> _EXCERPTED TEXT_:

(in)dependent events?

**courteous** · August 25th 2010, 11:53 AM

We have 4 cards on a table: $\spadesuit K$ , $\spadesuit Q$ , $\heartsuit K$ and $\heartsuit Q$ .
We blindly choose one card.
Define events as:
$A \equiv \spadesuit$ chosen
$B \equiv Q$ chosen
$C \equiv \heartsuit K \cup \spadesuit Q$ chosen

Are following events independent?

$A \cap B$
$A \cap C$
$B \cap C$
$A \cap B \cap C$

Yes.
Yes: $P(A \cap C)=P(A)*P(C|A)=\frac{1}{2}\frac{1}{2}==P(A)*P(C)=\ frac{1}{2}\frac{1}{2}$
Yes: $P(B \cap C)=P(B)*P(C|B)=\frac{1}{2}\frac{1}{2}==P(B)*P(C)=\ frac{1}{2}\frac{1}{2}$ [Solutions say "No."]
No: $P(A \cap B \cap C)=P(A)*P(B|A)*P(C|A\cap B)=\frac{1}{2}\frac{1}{2}1\neq P(A)*P(B)*P(C)=\frac{1}{2}\frac{1}{2}\frac{1}{2}$

Please, also tell me whether points 2. and 4. are correct (for the right reasons)?

> _DATA_:
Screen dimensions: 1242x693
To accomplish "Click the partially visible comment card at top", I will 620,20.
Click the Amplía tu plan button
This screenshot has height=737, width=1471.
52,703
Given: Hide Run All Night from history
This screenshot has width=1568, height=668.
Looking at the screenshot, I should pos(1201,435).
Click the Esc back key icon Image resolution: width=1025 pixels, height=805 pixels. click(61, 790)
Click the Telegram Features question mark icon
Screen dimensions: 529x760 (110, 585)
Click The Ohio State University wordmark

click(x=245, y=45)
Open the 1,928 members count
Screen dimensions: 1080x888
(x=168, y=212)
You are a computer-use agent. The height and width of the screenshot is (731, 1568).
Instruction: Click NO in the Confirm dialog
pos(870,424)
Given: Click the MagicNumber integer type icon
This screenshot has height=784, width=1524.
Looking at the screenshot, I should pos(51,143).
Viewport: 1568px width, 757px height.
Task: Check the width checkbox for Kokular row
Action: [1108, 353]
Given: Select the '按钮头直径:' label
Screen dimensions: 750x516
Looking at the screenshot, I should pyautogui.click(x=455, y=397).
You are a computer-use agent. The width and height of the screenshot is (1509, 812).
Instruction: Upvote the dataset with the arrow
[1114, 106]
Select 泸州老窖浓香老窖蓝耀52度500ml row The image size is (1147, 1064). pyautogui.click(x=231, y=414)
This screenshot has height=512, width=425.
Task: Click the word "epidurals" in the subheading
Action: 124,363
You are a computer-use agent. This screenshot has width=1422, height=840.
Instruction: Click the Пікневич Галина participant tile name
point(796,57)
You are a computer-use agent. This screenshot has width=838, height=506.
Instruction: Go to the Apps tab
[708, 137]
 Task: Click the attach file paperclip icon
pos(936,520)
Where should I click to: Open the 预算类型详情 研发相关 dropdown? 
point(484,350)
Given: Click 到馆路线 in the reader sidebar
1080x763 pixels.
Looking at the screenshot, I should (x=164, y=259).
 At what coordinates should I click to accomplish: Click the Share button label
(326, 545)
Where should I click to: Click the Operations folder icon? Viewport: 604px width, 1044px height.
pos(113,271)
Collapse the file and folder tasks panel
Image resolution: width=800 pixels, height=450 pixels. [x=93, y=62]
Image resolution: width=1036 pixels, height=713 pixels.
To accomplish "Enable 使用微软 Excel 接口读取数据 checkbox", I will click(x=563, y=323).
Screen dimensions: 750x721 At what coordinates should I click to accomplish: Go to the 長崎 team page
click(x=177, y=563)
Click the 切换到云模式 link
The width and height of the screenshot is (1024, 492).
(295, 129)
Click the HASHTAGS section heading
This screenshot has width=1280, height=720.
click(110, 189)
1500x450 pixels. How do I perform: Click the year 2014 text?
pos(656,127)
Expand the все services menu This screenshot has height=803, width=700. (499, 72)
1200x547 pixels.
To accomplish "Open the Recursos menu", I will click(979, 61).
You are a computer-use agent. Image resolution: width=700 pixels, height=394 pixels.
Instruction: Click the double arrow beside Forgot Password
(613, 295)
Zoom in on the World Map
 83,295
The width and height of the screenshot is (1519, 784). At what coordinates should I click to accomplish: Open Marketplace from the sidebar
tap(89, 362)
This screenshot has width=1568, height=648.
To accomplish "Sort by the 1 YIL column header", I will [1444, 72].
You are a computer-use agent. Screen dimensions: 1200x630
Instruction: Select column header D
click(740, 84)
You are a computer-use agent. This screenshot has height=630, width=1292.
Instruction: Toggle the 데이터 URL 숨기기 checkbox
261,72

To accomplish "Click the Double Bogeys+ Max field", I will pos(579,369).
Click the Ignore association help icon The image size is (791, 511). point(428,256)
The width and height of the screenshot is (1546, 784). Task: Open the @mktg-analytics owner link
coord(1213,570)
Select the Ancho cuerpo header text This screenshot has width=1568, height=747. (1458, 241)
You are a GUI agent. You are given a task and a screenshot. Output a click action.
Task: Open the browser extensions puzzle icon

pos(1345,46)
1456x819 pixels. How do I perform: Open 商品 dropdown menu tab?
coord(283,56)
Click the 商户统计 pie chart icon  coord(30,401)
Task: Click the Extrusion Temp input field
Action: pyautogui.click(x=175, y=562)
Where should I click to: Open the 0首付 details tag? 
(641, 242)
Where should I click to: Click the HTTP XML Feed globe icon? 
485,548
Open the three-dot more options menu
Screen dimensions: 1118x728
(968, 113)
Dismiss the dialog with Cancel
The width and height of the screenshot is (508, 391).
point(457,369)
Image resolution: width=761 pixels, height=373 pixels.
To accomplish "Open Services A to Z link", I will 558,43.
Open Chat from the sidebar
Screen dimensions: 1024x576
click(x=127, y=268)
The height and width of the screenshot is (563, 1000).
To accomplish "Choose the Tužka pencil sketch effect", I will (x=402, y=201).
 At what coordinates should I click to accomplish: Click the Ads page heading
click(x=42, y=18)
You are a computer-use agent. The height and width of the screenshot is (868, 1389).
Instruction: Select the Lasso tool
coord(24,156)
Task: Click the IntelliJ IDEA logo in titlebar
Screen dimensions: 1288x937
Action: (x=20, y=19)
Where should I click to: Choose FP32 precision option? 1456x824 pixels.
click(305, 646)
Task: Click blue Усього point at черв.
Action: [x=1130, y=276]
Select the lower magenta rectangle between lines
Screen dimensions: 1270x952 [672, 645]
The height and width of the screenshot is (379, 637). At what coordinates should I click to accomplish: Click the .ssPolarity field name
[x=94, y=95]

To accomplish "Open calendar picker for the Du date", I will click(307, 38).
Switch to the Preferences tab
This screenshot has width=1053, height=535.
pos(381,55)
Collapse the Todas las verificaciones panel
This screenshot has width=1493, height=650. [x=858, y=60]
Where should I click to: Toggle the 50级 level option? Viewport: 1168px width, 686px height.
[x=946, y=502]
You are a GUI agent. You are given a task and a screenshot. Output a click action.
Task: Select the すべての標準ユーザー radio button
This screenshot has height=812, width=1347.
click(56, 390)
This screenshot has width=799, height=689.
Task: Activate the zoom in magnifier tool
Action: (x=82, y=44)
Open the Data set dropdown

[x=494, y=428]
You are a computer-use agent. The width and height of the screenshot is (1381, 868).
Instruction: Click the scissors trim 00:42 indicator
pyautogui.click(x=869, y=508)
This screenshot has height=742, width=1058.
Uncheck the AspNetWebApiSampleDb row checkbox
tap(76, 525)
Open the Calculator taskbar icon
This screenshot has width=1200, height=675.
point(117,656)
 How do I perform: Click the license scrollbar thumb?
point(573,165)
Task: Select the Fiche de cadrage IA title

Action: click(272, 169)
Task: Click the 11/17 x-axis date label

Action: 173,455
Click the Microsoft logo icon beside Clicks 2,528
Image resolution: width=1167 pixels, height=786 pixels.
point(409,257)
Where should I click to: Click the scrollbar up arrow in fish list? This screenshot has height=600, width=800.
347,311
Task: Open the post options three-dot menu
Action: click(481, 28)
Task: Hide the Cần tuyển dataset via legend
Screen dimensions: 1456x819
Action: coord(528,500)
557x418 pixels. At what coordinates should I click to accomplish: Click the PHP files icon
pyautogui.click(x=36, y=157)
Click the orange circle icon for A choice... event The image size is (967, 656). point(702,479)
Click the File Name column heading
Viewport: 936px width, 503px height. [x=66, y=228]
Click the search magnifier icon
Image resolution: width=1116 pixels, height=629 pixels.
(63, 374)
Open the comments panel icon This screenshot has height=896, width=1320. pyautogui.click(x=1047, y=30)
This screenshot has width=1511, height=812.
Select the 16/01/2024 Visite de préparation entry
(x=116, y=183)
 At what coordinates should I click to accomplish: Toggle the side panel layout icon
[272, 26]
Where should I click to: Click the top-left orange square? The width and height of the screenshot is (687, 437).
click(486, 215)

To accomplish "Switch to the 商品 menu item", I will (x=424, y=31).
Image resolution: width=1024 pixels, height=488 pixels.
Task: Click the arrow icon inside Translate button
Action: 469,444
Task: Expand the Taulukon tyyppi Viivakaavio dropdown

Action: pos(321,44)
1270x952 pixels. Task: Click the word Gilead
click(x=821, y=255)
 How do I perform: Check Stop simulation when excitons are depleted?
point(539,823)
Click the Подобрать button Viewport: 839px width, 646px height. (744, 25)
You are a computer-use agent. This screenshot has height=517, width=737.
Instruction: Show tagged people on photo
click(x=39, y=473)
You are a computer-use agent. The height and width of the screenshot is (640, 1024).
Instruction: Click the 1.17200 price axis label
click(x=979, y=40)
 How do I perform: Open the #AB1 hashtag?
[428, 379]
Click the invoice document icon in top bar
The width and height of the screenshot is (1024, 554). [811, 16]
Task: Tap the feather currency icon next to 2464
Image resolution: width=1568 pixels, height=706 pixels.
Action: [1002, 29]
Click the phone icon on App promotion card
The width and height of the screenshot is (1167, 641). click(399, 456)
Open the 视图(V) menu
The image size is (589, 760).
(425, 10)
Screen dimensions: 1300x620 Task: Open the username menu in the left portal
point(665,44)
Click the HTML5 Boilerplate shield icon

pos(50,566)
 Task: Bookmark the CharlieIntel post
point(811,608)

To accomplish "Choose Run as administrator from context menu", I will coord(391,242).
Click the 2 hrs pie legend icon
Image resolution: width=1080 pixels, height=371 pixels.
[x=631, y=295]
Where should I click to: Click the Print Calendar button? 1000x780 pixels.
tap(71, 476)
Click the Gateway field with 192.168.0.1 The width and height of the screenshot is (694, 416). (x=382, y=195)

> _OBJECTIVE 1_: In the forum post on independent card events, which cards are on the table?
> _OBJECTIVE 2_: Echo the part of the forum post on independent card events that opens with the words containing "We blindly choose" and closes with "following events independent?".
> _OBJECTIVE 3_: Carry on the forum post on independent card events from the point where it stops.
The entries have no connection to the forum post on independent card events.

> _FINAL RESULT 1_: The king and queen of spades and the king and queen of hearts.

> _FINAL RESULT 2_:
We blindly choose one card.
Define events as:
$A \equiv \spadesuit$ chosen
$B \equiv Q$ chosen
$C \equiv \heartsuit K \cup \spadesuit Q$ chosen

Are following events independent?

> _FINAL RESULT 3_:
Thank you!

**awkward** · August 25th 2010, 01:45 PM

Hi Courteous,

I think you are correct on all 4 parts.

However, I think you have sometimes done things the hard way. Rather than computing $P(A \cap C)$ as $P(A) * P(C | A)$ , for example, it's easier to observe that $A \cap C$ is the event of drawing the queen of spades, 1 card out of 4, hence its probability is 1/4.

**Plato** · August 25th 2010, 03:01 PM

I think some of the confusion in the OP comes from notation.
Express the events in set notation: $A = \left\{ {\spadesuit K,\spadesuit Q} \right\},\,B = \left\{ {\spadesuit Q,\heartsuit Q} \right\}\;\& \,C = \left\{ {\heartsuit K,\spadesuit Q} \right\}$
It becomes clear that $P(A)=P(B)=P(C)=0.5$ .

Now the question as to if events $A~\&~C$ are independent comes down to asking if $P\left( {A \cap C} \right)\mathop = \limits^? P(A)P(C)$ .
But $A\cap C=\left\{ {\spadesuit Q} \right\}$ which has probability $0.25$ .

The question about $A,~B,~\&~C$ being independent is actually vague.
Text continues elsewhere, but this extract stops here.